## REQUIREMENT 1
In the email reply, substitute "gitlab" for "github" and give the passage starting at "Not to pick" and ending at "github or bitbicket?".

## PROVIDED TEXT
Not to pick at you, but an hour and a half sounds a bit long for 171k
entries. If you did not write the code for corporate interests, would
you mind sharing it, on something like github or bitbicket?

I mean, I know nothing of a) the problem you are trying to solve b)
the constraints you are facing in programming a solution so I will
obstinately hold down my views that there must be a problem with
either the algorithm you employ or the way you've coded it, even in
the face of precise and clear evidence.

--Rory

On Fri, Jan 9, 2009 at 2:01 PM, Daniel Kersten <[email protected]> wrote:
>
> Hi all,
>
> I wrote a Python program to generate a report from log files. The log
> files are generated by a test-suite used to test a java program. The
> report gives me details about how many messages (its a message based
> program being tested) were processed, how long each operation (which
> may consist of processing one or more message) took, counts of which
> operations passed or didnt pass, messages processed per second etc.
> The idea is that the main program can be run over a weekend or week or
> whatever and the log files from the test suite are checked by my
> Python program.
>
> The log files can be huge.
>
> Yesterday, I ran my program on a log file with 171K entries - it took
> an hour and a half! (This is why I'm interested in the sppedup patch)

[Entries on finding words and elements]
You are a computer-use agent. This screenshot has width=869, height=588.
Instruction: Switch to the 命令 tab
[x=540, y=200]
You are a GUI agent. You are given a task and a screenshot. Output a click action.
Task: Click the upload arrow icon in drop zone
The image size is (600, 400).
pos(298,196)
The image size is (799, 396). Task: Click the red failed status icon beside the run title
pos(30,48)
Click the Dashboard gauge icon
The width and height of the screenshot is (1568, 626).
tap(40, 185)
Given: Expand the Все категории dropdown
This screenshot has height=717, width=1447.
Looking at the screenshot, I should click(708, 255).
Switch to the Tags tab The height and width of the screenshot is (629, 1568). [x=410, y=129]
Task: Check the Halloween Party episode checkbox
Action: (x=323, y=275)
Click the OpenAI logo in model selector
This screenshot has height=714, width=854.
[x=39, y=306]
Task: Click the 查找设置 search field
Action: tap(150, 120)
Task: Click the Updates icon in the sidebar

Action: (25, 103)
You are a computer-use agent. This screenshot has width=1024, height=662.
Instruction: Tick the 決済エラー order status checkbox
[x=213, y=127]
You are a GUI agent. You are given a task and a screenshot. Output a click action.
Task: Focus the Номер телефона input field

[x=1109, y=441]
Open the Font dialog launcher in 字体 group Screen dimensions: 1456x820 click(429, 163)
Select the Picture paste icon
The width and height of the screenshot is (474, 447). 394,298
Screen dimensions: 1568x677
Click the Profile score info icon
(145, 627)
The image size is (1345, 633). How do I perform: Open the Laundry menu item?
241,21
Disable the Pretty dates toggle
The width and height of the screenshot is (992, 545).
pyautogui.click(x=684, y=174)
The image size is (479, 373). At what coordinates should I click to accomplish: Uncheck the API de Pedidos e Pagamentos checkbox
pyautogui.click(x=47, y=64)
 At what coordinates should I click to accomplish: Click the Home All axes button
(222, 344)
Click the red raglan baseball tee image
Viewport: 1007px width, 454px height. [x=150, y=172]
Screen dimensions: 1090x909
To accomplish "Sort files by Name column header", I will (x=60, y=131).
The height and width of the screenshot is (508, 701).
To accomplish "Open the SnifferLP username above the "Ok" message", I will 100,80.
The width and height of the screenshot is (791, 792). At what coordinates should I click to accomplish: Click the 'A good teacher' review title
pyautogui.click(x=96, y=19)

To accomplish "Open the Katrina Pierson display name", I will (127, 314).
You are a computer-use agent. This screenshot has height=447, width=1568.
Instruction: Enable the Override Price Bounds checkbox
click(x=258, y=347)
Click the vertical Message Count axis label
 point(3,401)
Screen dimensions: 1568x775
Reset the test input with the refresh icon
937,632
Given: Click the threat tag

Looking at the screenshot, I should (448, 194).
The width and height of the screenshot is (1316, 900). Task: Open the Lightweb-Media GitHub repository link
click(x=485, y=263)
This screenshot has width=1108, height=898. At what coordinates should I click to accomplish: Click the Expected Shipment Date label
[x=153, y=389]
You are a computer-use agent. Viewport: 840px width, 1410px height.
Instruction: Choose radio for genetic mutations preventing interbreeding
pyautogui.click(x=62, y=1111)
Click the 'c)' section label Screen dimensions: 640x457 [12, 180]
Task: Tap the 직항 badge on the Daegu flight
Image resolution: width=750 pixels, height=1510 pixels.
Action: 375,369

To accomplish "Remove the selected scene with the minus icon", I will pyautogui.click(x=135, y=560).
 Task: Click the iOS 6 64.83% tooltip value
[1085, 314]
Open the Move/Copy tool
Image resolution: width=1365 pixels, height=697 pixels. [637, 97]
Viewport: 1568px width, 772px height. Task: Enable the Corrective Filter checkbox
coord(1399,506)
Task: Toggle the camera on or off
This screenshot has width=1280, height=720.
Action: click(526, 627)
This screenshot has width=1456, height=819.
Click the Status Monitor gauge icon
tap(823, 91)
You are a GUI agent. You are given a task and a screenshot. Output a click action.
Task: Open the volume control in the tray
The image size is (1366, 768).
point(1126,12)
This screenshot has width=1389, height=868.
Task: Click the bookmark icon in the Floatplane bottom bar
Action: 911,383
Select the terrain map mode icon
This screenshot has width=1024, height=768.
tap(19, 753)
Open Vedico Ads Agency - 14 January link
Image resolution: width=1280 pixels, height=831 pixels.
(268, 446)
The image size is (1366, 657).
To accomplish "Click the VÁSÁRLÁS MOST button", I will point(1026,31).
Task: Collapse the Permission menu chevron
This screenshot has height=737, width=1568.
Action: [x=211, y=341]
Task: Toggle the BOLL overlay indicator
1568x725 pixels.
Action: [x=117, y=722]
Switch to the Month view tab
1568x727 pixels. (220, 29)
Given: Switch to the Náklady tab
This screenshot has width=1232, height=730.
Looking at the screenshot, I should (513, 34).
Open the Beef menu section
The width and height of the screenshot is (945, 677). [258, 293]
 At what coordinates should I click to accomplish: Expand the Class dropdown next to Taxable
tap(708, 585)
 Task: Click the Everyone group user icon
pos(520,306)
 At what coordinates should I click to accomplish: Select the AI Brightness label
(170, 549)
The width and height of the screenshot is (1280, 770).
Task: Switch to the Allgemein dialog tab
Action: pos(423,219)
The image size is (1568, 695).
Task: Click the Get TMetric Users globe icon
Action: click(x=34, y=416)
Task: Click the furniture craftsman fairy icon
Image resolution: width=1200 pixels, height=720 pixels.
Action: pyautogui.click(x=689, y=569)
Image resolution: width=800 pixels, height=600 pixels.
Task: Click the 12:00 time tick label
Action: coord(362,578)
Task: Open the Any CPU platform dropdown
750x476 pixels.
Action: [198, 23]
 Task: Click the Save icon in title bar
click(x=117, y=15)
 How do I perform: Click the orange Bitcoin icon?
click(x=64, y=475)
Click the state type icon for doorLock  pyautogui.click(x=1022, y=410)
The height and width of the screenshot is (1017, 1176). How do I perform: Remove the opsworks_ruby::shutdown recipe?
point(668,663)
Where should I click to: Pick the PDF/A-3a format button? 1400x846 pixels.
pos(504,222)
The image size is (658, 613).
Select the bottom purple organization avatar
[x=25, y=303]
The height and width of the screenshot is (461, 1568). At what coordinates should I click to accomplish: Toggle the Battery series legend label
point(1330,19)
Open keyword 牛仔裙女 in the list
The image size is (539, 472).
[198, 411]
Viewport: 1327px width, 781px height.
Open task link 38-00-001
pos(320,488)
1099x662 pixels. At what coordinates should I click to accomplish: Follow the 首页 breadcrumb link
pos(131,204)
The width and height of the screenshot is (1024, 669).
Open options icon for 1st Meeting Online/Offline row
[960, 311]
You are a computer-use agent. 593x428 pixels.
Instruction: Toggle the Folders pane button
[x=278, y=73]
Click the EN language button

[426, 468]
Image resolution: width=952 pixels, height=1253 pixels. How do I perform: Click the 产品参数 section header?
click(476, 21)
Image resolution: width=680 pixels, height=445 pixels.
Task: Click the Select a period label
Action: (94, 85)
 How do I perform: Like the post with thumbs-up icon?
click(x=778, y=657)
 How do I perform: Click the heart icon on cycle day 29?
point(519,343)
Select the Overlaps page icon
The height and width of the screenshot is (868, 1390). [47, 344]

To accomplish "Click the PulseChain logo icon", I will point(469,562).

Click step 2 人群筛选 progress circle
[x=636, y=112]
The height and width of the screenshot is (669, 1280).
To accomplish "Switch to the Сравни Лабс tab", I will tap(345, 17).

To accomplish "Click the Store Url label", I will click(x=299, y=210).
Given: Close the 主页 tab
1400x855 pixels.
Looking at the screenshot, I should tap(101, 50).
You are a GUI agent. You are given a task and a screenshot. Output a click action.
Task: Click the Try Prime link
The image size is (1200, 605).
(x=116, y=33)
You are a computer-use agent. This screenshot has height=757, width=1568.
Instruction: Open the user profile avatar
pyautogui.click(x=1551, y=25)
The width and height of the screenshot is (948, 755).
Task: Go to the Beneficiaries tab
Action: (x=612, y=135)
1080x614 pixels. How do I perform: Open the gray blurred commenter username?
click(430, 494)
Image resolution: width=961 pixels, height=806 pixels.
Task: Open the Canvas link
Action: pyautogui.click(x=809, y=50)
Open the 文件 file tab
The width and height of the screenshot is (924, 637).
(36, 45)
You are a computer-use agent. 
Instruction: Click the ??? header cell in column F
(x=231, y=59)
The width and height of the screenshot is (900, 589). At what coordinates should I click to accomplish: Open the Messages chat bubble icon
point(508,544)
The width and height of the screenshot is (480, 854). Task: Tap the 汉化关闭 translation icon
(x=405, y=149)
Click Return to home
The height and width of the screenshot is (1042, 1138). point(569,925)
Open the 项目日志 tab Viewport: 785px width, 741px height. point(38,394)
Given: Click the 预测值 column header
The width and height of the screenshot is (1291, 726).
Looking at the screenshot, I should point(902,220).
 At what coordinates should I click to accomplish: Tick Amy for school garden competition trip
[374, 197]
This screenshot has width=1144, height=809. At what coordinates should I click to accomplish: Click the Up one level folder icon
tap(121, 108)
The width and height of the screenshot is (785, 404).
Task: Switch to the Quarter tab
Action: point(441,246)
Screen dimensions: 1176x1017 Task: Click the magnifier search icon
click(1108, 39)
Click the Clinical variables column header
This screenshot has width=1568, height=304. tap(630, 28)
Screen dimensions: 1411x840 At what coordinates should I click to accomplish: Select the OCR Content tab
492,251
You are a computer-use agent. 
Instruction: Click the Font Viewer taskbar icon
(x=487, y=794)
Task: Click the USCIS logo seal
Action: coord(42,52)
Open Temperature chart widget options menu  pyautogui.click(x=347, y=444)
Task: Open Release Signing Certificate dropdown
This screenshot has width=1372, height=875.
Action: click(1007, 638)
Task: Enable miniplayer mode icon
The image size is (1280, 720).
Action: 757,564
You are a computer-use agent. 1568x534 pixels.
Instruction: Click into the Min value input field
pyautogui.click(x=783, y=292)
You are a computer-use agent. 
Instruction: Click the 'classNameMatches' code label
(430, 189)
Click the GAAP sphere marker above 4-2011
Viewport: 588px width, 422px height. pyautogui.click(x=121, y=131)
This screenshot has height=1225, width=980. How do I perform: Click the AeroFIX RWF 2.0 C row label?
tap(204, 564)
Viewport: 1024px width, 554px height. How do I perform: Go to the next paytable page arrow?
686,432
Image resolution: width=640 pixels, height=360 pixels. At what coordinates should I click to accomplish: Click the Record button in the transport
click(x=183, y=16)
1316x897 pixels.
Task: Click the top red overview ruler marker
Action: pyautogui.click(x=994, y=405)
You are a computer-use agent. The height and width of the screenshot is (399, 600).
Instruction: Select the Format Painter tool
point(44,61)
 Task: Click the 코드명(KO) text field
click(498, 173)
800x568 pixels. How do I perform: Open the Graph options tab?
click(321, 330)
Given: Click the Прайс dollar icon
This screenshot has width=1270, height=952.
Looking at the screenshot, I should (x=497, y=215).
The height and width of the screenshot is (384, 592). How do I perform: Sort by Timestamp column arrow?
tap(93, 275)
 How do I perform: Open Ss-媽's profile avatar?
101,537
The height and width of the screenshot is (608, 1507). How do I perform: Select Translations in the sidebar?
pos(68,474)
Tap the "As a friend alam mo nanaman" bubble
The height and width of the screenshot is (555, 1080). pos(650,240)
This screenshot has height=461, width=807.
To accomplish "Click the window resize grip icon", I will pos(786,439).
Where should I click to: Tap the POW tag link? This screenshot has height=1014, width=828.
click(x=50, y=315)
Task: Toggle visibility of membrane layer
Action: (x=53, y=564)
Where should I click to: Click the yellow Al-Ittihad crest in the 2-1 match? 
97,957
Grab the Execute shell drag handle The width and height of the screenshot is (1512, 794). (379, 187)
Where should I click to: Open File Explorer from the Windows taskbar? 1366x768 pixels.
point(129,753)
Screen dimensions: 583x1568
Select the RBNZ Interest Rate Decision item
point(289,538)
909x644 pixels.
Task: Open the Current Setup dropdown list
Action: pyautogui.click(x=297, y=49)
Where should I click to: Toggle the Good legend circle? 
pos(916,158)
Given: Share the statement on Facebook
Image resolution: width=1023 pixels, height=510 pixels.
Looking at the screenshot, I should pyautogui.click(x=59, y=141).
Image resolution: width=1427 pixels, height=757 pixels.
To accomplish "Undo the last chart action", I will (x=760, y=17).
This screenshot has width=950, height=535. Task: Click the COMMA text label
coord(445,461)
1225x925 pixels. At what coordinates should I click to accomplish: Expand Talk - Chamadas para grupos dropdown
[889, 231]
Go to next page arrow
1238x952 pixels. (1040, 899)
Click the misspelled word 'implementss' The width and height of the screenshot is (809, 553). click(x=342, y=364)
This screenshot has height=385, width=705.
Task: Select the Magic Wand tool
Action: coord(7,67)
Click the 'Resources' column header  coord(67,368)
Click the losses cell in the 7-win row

## REQUIREMENT 2
Convert the listing, starting at the line that contains "Open the Beef menu section" and ending at the line that contains "Action: click(x=34, y=416)", into a numbered list, omitting any blank lines.

## SOLUTION 1
Not to pick at you, but an hour and a half sounds a bit long for 171k
entries. If you did not write the code for corporate interests, would
you mind sharing it, on something like gitlab or bitbicket?

## SOLUTION 2
1. Open the Beef menu section
2. The width and height of the screenshot is (945, 677). [258, 293]
3.  At what coordinates should I click to accomplish: Expand the Class dropdown next to Taxable
4. tap(708, 585)
5.  Task: Click the Everyone group user icon
6. pos(520,306)
7.  At what coordinates should I click to accomplish: Select the AI Brightness label
8. (170, 549)
9. The width and height of the screenshot is (1280, 770).
10. Task: Switch to the Allgemein dialog tab
11. Action: pos(423,219)
12. The image size is (1568, 695).
13. Task: Click the Get TMetric Users globe icon
14. Action: click(x=34, y=416)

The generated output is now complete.